China has a wide distribution of salt mine resources, and layered salt regions exhibit significant potential for hydrogen storage development. In terms of geological conditions, although the continental layered salt formations in areas such as Jintan, Jiangsu, Yunying, Hubei, and Pingdingshan, Henan, are characterized by “thin salt layers and numerous interlayers,” it is still possible to realize hydrogen storage functionality through refined site selection and process innovation. Among them, the Jintan salt cavern area already initiated compressed air energy storage engineering practices, and its geomechanical data provide a foundational reference for the construction of hydrogen storage facilities. By 2060, the demand for hydrogen storage in salt caverns (SCHS) in China is expected to reach approximately 86.84 TWh, with over 30 confirmed salt mines (Figure 9) and a total storage capacity of 14.6 trillion tons [108]. Currently, various potential regions are accelerating exploration and technological validation, breaking through technical bottlenecks through interdisciplinary research, thereby facilitating the large-scale application of hydrogen energy and the transformation of the energy structure under the “dual carbon” goals.

7. Conclusions

Hydrogen energy is a clean and low-carbon energy source. Actively promoting the development of the hydrogen energy industry is a crucial measure for achieving dual carbon goals and addressing the energy transition. Utilizing underground geological structures for hydrogen storage is an effective approach for large-capacity, long-term hydrogen storage and represents a significant direction for future large-scale hydrogen reserves. Salt cavern hydrogen storage, characterized by its large scale, strong sealing, high purity of stored hydrogen, and existing operational project cases, has become a prioritized development direction for geological hydrogen storage.
However, hydrogen, with its strong permeability and high activity, poses significant challenges for the construction of salt cavern hydrogen storage facilities. Currently, within the field of salt cavern hydrogen storage technology, challenges exist in three main areas: technical, economic and regulatory, and social and environmental. In the technical realm, issues such as hydrogen permeation and biochemical reactions in layered salt rocks, wellbore integrity in salt cavern hydrogen storage, and creep fatigue failure of salt rocks highlight the necessity for continuous innovation and interdisciplinary collaboration.
Internationally, several operational projects and validation platforms for geological hydrogen storage have been established. In China, the construction of salt cavern gas storage began relatively late; however, in recent years, China accelerated the development of validation platforms, successfully commissioning five salt cavern natural gas storage facilities and two salt cavern compressed air energy storage power stations, thereby laying a solid foundation for the construction of salt cavern hydrogen storage projects. The construction cycle of salt cavern hydrogen storage can reference the experience of salt cavern natural gas storage, which is divided into site selection, leaching, and operational optimization. Although insights from salt cavern natural gas storage facilities can be applied at various stages of construction, challenges related to policies, materials, construction techniques, and safety operation regulations still persist.
Technological advancements, particularly in fiber optic monitoring systems and AI-driven predictive modeling, are poised to address critical safety and efficiency gaps. These innovations not only enhance real-time leak detection capabilities, but also deepen our understanding of salt creep behavior and multiphase flow dynamics, thereby ensuring the resilience of salt caverns over decades of operation. By incentivizing green hydrogen production and promoting cross-border infrastructure sharing, governments can foster a harmonized market ecosystem.

Author Contributions

Conceptualization, S.Y.; resources, R.W. and Y.Y.; writing—original draft preparation, X.Q. and Q.L.; writing—review and editing, X.Q. and Q.L.; visualization, J.D. and S.T.; supervision, S.T. and X.L.; funding acquisition, Q.L. All authors have read and agreed to the published version of the manuscript.

Funding

This research was funded by National Natural Science Foundation of China (Nos. 52374017, 52320105002 and 52421002), Science Foundation of China University of Petroleum, Beijing (No. 2462025YJRC017), and National Key Laboratory of Petroleum Resources and Engineering (PRE/indep-1-2303).

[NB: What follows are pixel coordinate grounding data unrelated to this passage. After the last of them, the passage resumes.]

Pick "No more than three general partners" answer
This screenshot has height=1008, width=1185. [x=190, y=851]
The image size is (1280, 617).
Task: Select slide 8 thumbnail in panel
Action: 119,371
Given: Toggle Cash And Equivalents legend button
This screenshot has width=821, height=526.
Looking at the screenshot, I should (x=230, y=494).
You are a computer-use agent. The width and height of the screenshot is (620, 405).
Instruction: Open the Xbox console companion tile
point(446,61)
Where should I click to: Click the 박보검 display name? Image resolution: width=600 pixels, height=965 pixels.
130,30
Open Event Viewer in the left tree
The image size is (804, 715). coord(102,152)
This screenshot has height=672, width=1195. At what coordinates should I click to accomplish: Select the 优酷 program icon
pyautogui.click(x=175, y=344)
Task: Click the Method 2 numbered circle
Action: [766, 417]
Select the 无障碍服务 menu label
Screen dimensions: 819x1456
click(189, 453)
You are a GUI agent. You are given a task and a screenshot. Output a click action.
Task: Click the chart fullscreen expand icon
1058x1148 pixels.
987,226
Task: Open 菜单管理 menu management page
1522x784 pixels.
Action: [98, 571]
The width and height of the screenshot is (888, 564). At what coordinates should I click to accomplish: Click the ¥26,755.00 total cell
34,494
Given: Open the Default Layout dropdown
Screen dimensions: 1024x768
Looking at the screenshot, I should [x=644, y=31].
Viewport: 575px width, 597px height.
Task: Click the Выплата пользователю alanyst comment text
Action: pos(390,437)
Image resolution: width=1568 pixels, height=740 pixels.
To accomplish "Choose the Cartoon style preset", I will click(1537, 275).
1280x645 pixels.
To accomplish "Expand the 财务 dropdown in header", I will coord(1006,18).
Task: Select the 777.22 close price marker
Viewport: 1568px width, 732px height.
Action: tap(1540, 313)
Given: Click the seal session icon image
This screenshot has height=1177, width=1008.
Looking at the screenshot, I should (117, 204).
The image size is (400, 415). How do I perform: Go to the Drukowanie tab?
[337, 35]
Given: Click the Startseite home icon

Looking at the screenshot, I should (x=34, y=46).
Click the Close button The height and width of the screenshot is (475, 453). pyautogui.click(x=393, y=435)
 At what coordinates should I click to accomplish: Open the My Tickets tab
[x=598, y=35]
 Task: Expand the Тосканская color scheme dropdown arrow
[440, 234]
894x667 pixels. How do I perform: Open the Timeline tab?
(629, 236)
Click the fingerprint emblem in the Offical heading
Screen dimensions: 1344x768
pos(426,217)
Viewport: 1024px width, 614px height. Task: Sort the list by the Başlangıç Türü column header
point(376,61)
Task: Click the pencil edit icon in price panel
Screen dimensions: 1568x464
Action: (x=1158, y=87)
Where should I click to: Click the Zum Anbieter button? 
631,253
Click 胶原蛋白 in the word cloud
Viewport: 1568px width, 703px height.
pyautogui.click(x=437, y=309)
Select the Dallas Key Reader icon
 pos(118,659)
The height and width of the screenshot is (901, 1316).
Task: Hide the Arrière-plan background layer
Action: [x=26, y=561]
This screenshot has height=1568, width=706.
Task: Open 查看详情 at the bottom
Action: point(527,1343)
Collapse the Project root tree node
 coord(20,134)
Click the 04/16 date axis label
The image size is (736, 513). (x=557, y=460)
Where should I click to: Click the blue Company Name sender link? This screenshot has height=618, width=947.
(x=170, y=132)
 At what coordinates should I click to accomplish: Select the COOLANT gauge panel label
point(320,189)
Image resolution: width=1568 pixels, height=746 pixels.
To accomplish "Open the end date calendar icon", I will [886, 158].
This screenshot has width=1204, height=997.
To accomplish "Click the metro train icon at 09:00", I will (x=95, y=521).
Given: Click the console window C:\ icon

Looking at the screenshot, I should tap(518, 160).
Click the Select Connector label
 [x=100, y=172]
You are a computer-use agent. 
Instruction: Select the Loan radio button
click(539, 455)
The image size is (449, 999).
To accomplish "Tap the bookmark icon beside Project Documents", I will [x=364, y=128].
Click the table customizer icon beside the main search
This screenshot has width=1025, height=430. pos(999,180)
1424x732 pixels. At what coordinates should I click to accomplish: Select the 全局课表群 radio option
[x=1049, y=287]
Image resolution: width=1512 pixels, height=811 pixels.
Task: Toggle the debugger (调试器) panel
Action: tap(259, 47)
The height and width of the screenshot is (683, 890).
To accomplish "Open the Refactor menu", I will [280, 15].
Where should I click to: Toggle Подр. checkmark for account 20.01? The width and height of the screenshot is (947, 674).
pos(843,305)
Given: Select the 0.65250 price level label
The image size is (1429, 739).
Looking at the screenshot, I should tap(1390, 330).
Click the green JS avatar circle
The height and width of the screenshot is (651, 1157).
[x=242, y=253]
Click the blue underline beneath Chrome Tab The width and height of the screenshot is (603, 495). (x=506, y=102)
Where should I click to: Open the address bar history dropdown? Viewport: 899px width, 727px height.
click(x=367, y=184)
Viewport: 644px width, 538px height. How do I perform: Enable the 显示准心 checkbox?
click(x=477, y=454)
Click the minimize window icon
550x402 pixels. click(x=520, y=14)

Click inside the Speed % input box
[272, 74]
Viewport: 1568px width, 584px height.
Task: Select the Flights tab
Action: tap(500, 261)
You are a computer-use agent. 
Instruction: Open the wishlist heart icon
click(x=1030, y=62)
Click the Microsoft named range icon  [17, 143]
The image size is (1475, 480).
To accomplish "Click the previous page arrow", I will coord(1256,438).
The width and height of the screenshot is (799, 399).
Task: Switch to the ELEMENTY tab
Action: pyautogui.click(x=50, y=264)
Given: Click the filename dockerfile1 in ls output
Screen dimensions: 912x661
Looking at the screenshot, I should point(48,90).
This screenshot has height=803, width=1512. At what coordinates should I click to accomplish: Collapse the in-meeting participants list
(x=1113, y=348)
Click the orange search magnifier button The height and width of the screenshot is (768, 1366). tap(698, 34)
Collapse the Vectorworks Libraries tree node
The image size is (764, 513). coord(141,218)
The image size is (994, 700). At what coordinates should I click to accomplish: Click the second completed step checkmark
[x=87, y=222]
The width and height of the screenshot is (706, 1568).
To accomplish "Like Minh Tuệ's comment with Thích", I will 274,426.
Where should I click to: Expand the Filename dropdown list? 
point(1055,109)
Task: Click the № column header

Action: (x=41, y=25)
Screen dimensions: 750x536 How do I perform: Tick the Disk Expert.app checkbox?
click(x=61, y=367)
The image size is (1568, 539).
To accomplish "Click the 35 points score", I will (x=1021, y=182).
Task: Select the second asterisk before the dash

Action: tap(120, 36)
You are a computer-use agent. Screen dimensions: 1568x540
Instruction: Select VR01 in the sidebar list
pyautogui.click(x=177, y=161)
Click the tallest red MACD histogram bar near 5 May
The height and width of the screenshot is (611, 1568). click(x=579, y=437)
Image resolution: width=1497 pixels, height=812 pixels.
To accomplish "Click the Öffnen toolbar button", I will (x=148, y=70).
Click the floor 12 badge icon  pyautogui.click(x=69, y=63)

Data Availability Statement

The data presented in this study are available on request from the corresponding author.

Acknowledgments

We sincerely acknowledge the researchers whose foundational work has advanced hydrogen storage studies. The following figures and tables are reprinted with permission from the respective sources under Elsevier’s copyright.

Conflicts of Interest

The authors declare no conflicts of interest.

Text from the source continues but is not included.